There is something profoundly majestic in being so beautifully gifted in fitting with me, yet there exists a love note for no one but the empty air, the filling silence, no one and nothing but the stripped and bare reality that sits in front of my face. These emotions swirl around for nothing and no one and feels all too real even though however and perhaps because there seems to be nothing more but the breaths of whispers right in front of me, nothing more than an empty sore of self torn scabs; nothing more but the barren wasteland of an empty love that exists for no one but for the fact that its fabric of existence needs to be without end. I find myself writing an empty love note for nothing and no one but only for the feeling of finding it inside me without that which should be but isnt, that which should mean but is only meant. But for some other reason other than another, there is something profoundly majestic in being so beautifully gifted in not existing.
Wednesday, April 29, 2009
Tuesday, April 21, 2009
"a perfect chance"
A floating amalgamation of inspiration and chance inspires me to write with a fire from inside, a blunder in perfect chaos somewhere floating forever inside some perfect dance, a ballet of thought and glance but alas never touch but that of only a perfect chance. Somehow lost with purpose but found with irrelevance only to realize by chance the chaotically perfect design of simplicity, so these eyes close for they know somehow that in the beauty of that black a floating thought of absolutely everything I want floats inside a perfect chance.

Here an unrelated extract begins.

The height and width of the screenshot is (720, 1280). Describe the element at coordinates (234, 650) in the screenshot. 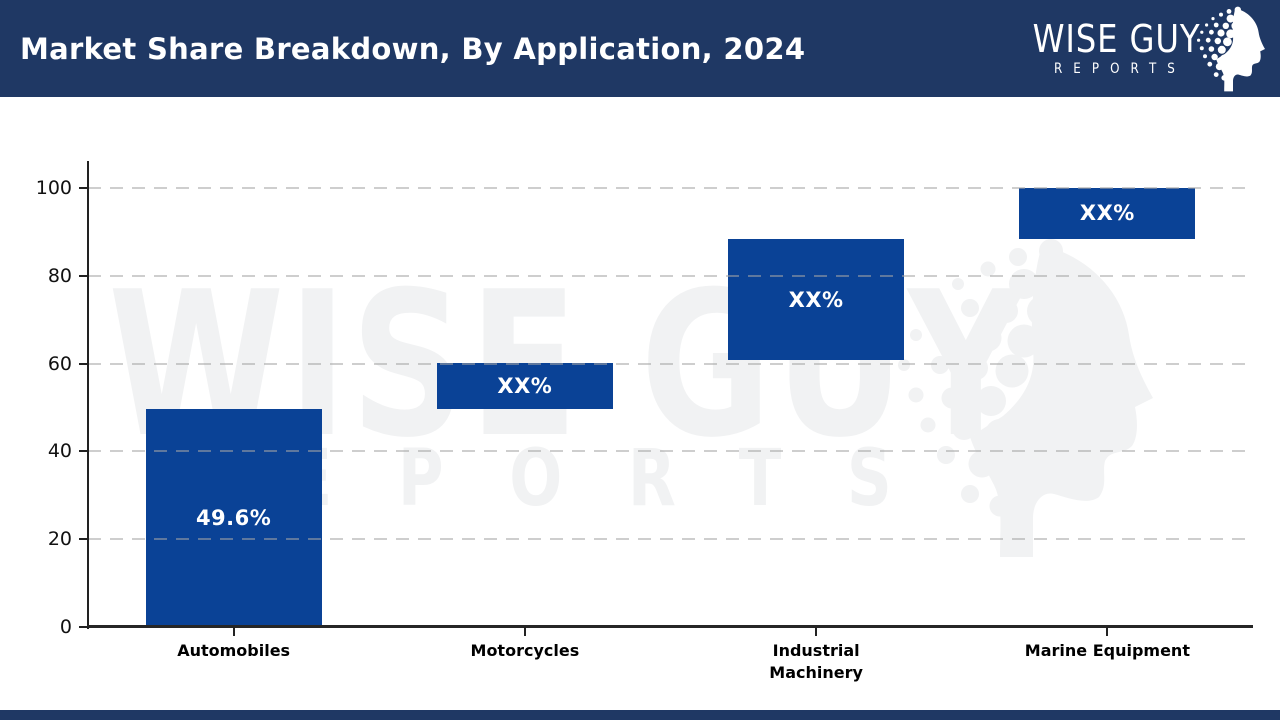

I see `x-axis-label: Automobiles` at that location.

dedicated to Kate, my amalgamation
Thursday, April 16, 2009
"it aint done"
slosh it down till its gone, drink it down 'cause its there, gulp it down 'cause it aint done and now watch as the world doesn't care and wait for the room to tilt from side to eye and eye to side. watch as the ground feels like air and drink some more 'cause its there; now forget the day for the night and regret the night in the light as you drain your memories for all they're worth; as floating yellow vacancies. so slosh it down till its gone, drink so more with whores and be sure to gulp it open 'cause it aint done.
Tuesday, April 7, 2009
Its there, somewhere right there that I find that moment of peace that lets me melt the rest of the world away. No matter how much happens throughout the day its there, right there that I find the world in a moment and I forget in a moment, the world away. The spring heat whistles outside my window and the soft caresses of warm light touch my face and yet its right there, somewhere away from all that where I forget and life seems to count for nothing other than for that moment.
Sunday, April 5, 2009
I hate how you have me, I hate how you love me, I hate that I love you and everything that you do. I hate how your eyes are the most beautiful eyes Ive ever tasted with mine. I hate how your lips taste like pure bliss and I hate how so passionately we kiss. I hate how perfect you feel in my heart and I hate how perfect you smile and I hate how apart we are. I hate how I cant walk away and I hate how I cant say goodbye. I hate how much I love you and I love how much I hate you. I hate this, I hate it. I hate how I can see you but only exist as your secret. I hate how much I love this; I hate my dichotomy.
Saturday, April 4, 2009
"only a tear away"
I was fooled by the lonely illusion of thought of actually finding 'you'; you were nothing more than a reminder of my lonely life, nothing more than an exercise in delight. We felt right together but the fabrics of responsibility seemed too much in our infant state and you became nothing more but my reminder that life laughs coldest when you cry the loneliest tears. I found you only to not have you because this glass wall is too hard and too high to climb. So its here at my crossroad of life that I find you only a tear away; I miss you I say and you can see it only a tear away.
Friday, April 3, 2009
"the Kiss that never Ends"
Even though I live most of the day without your kiss I find myself existing inside the small moments shared by our lips, wanting nothing more but to have those kisses to last for always. We kiss and we hold and waste the day with nothing more but the moments in between. I hold the air that lies intertwined between our tongues as we slide past one another until finally that air escapes our lungs where the moment finally lives its last seconds; and it is here at this time again that I start my fantasy again, where your lips contain the kiss that never ends.
"through this pen"
I have to find myself in the right state of mind to write these words that I find, so to cry my tears through this pen my lonesome thoughts forsaken from the world and forged of things not. I somehow found being bound by my despair keeps me bare enough only to stare away and find these words to say; the empty air hangs heavy inside my room because it is how I find those forgotten thoughts which hide behind all the distractions the world has brought. Somewhere in the empty light that lingers I daze into obscurity and lose my mind only to find it a lonely thought away, only to feel it one single tear away; and I cry, I cry these words through this pen all the thoughts of forsaken men.